Derrotado na disputa ao Senado, o empresário doou R$ 7,1 milhões para 14 políticos em 2018 – incluindo R$ 2,7 milhões para a própria campanha – e foi o executivo do setor campeão em doações. Marques afirma não esperar nenhuma atenção particular dos parlamentares que apoiou. “São pessoas que admiro e que vão trabalhar em prol do desenvolvimento do Distrito Federal. Meu interesse é só esse, não tem outro interesse não”, disse em entrevista à Repórter Brasil.
O senador Eduardo Gomes disse que convidou Pacheco para a chapa como representante do Democratas e por suas atividades empresariais no Tocantins. “A sua participação no mandato é irrestrita, pois ele e o primeiro suplente são eventuais substitutos na vacância do titular, como prevê a legislação eleitoral”, afirmou em nota, que destaca que as doações foram feitas dentro dos critérios estabelecidos pela lei.
O deputado Arlindo Chinaglia disse que “todas as doações de campanhas, não só estas, jamais pautaram minha atuação”. Já Marcus Pestana, que não foi reeleito, afirmou que as doações recebidas condizem com a legislação brasileira. “Não há absolutamente nada a ver entre minha atuação parlamentar no tema e as doações”. Rogério Rosso não respondeu.
“A indústria pressiona deputados, comissões [no Congresso] e também as associações médicas”, afirma o pesquisador da Fiocruz Jorge Bermudez. “Muitas vezes o interesse da indústria não tem nada a ver com a saúde. A indústria quer o produto mais lucrativo para ela”, diz.
Apesar do tamanho e do apoio público, a indústria farmacêutica causa prejuízos à balança comercial brasileira ano após ano. Em 2017, foram pelo menos US$ 5,3 bilhões de déficit, segundo dados do então Ministério da Indústria e do Comércio Exterior.
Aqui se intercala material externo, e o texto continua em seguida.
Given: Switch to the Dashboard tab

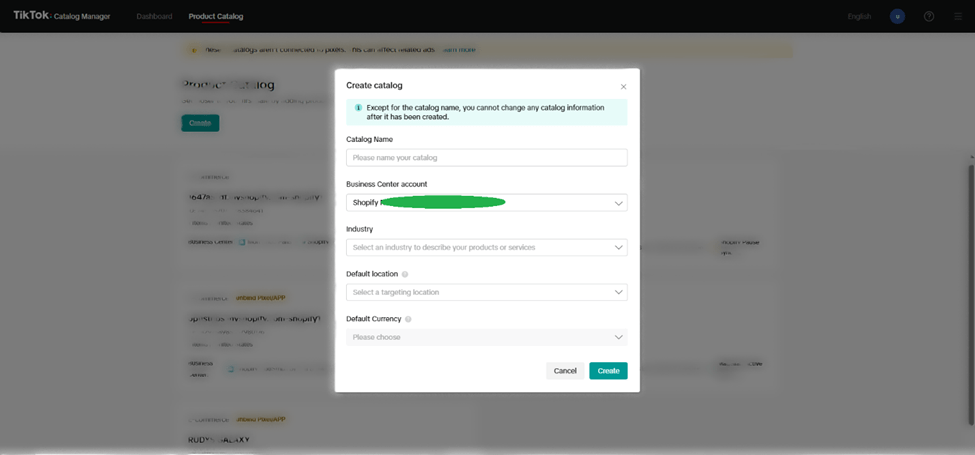Looking at the screenshot, I should (154, 16).
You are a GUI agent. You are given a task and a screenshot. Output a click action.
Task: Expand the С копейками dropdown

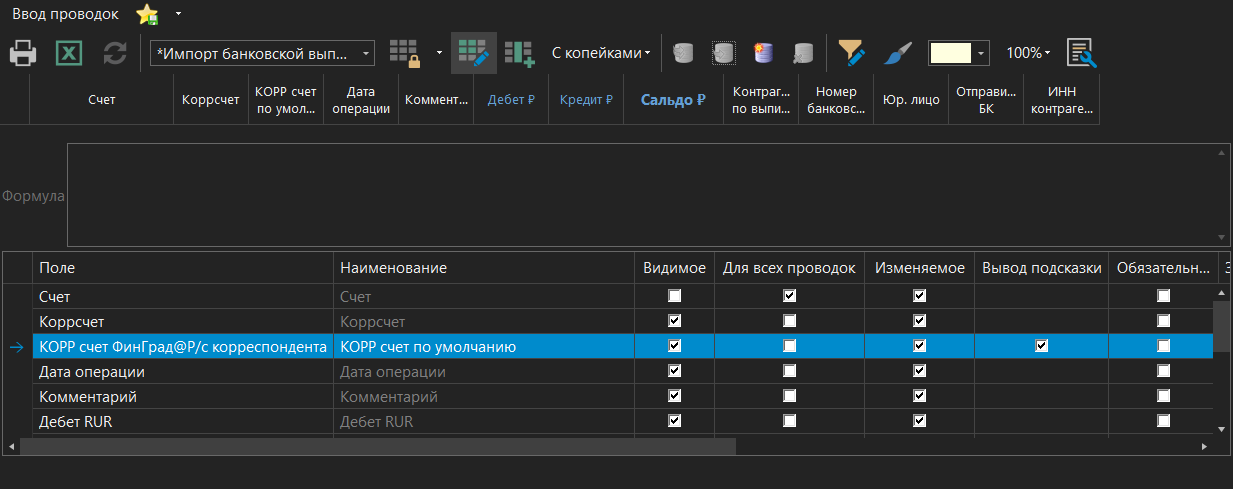tap(601, 53)
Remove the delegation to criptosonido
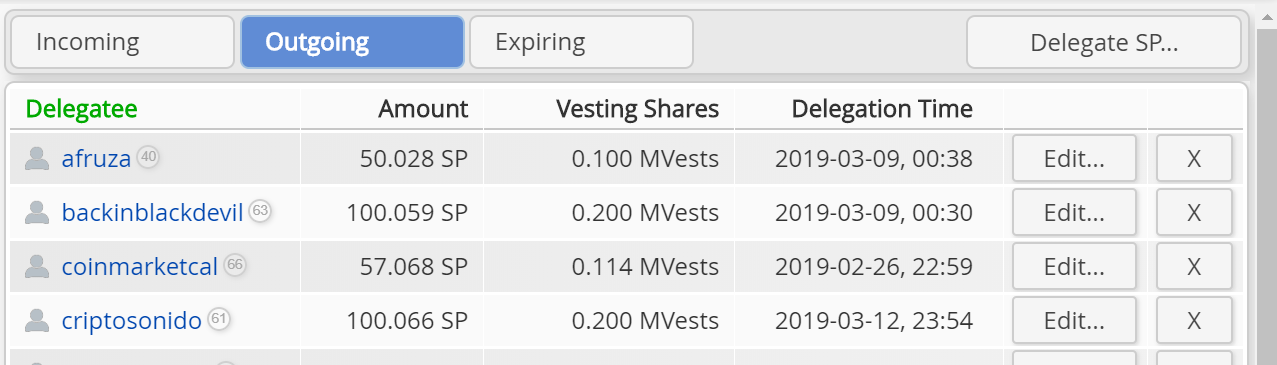 point(1194,320)
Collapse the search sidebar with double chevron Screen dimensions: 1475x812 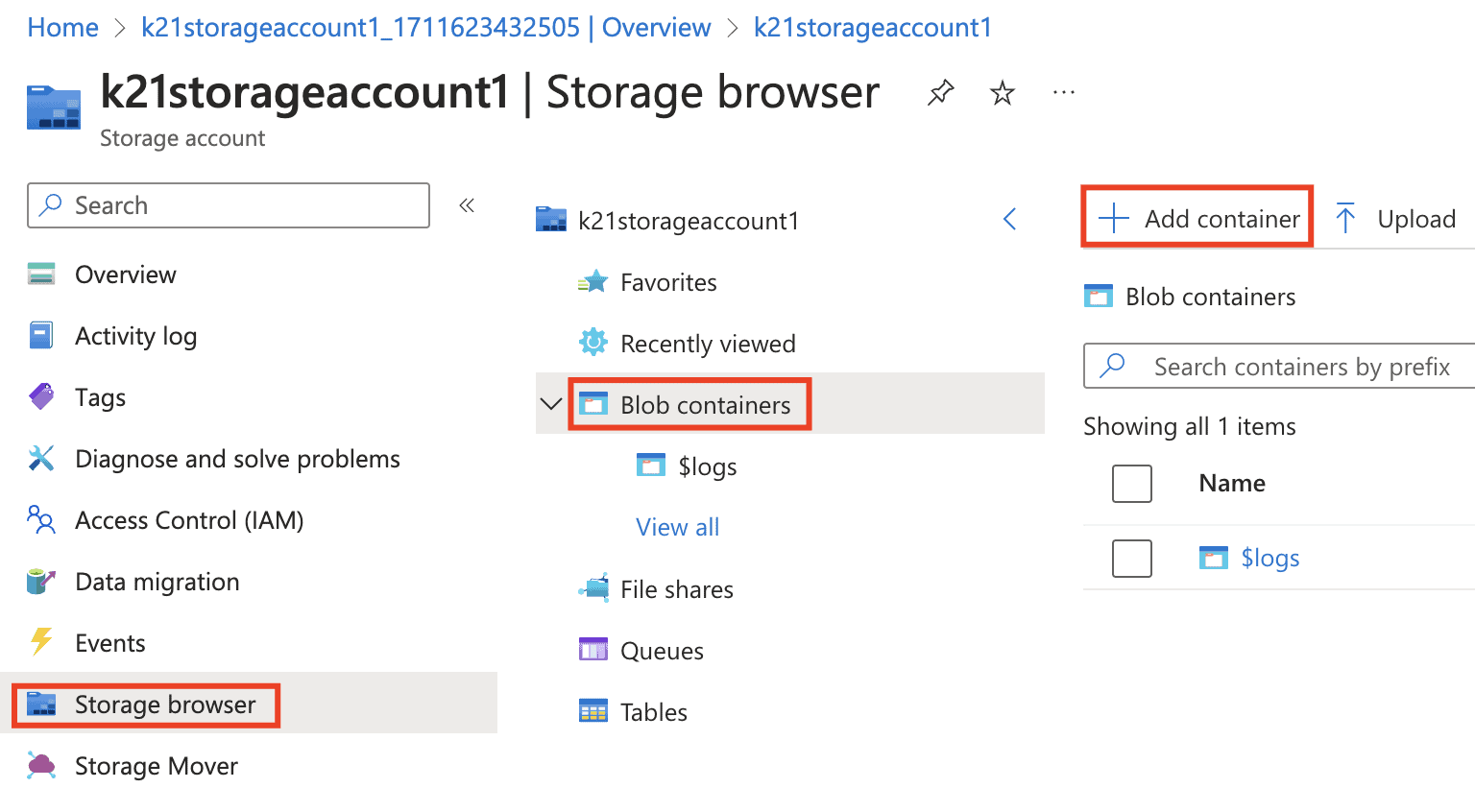(467, 204)
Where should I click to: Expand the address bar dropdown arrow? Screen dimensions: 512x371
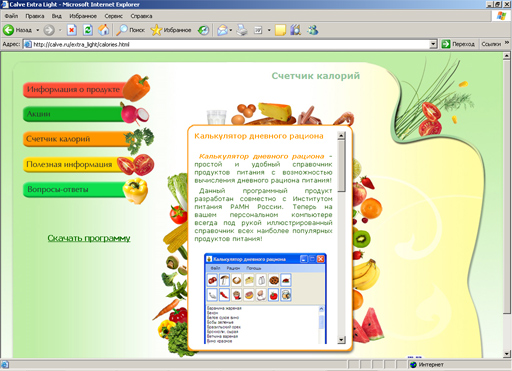tap(433, 44)
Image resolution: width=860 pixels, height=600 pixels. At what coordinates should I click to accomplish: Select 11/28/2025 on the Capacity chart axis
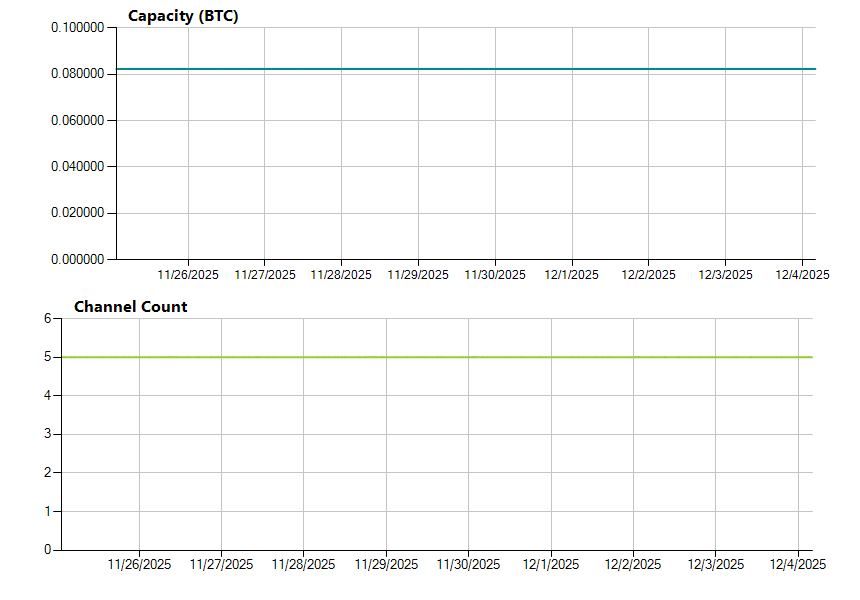click(341, 274)
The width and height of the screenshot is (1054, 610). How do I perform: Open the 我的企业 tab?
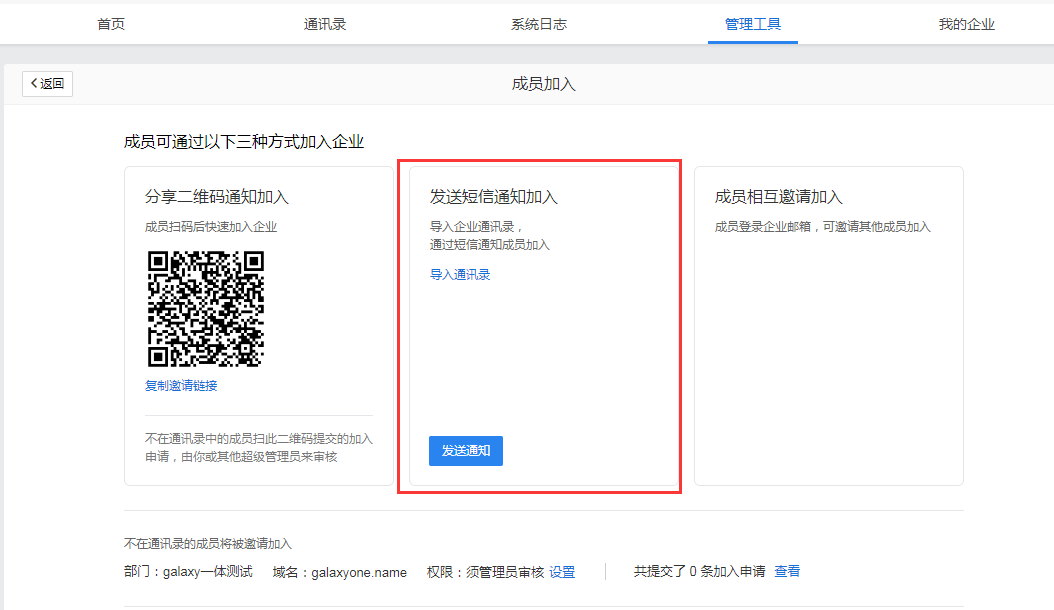click(x=967, y=23)
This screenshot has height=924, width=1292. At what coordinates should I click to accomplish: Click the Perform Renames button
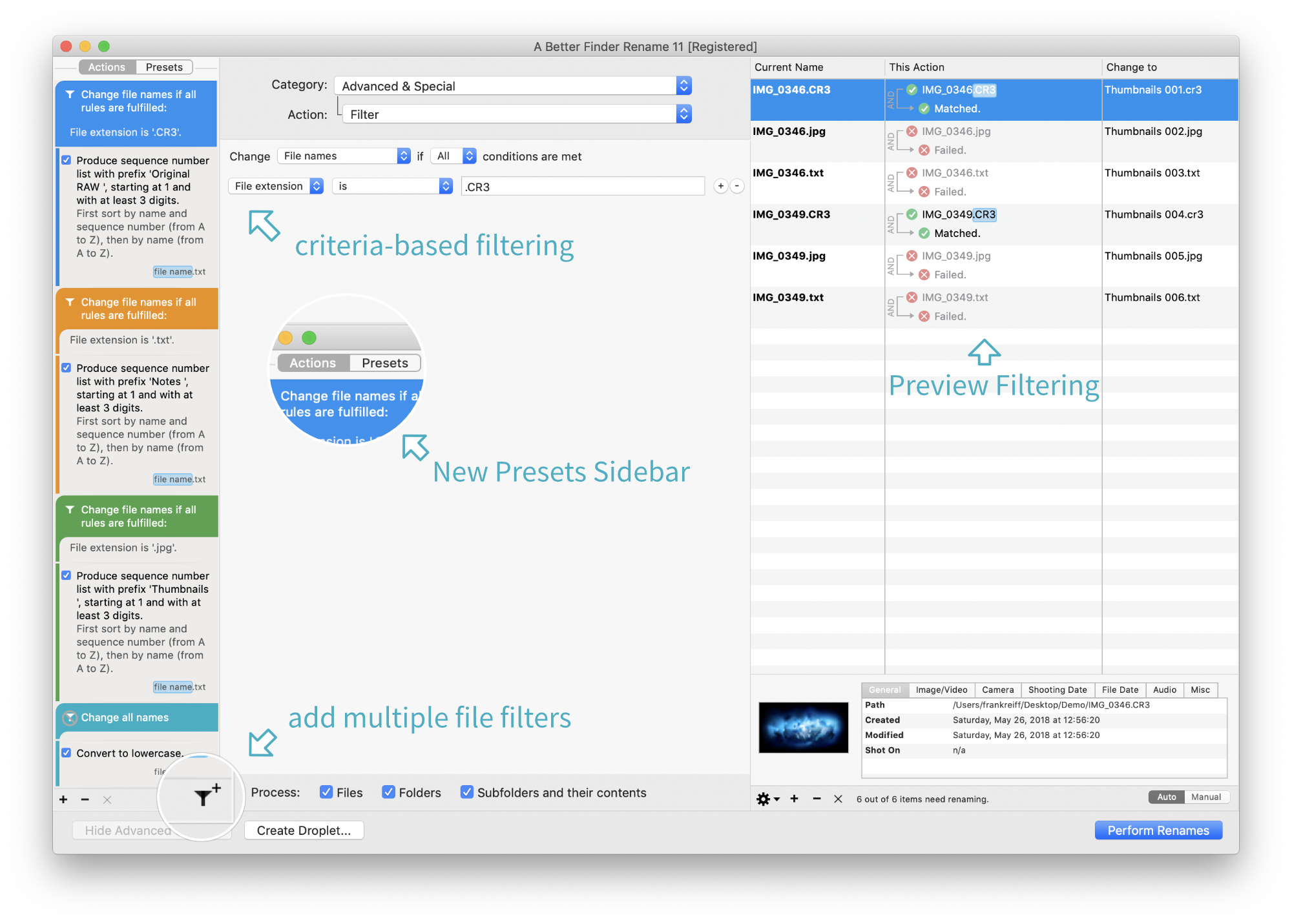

O ponto fraco é a produção quase inexistente de matéria-prima, os chamados insumos farmacêuticos ativos, ingredientes usados na fabricação dos medicamentos. O déficit leva o país a importar 90% de toda a matéria-prima que necessita. A exceção é o Cristália, que importa 47% e produz a maior parte em casa.
Em seu “subgabinete” no Senado, Pacheco promete reverter esse cenário. Ele diz que já está elaborando um projeto de lei para estimular a produção nacional de insumos. “E sem pedir um centavo pro erário público”, garante.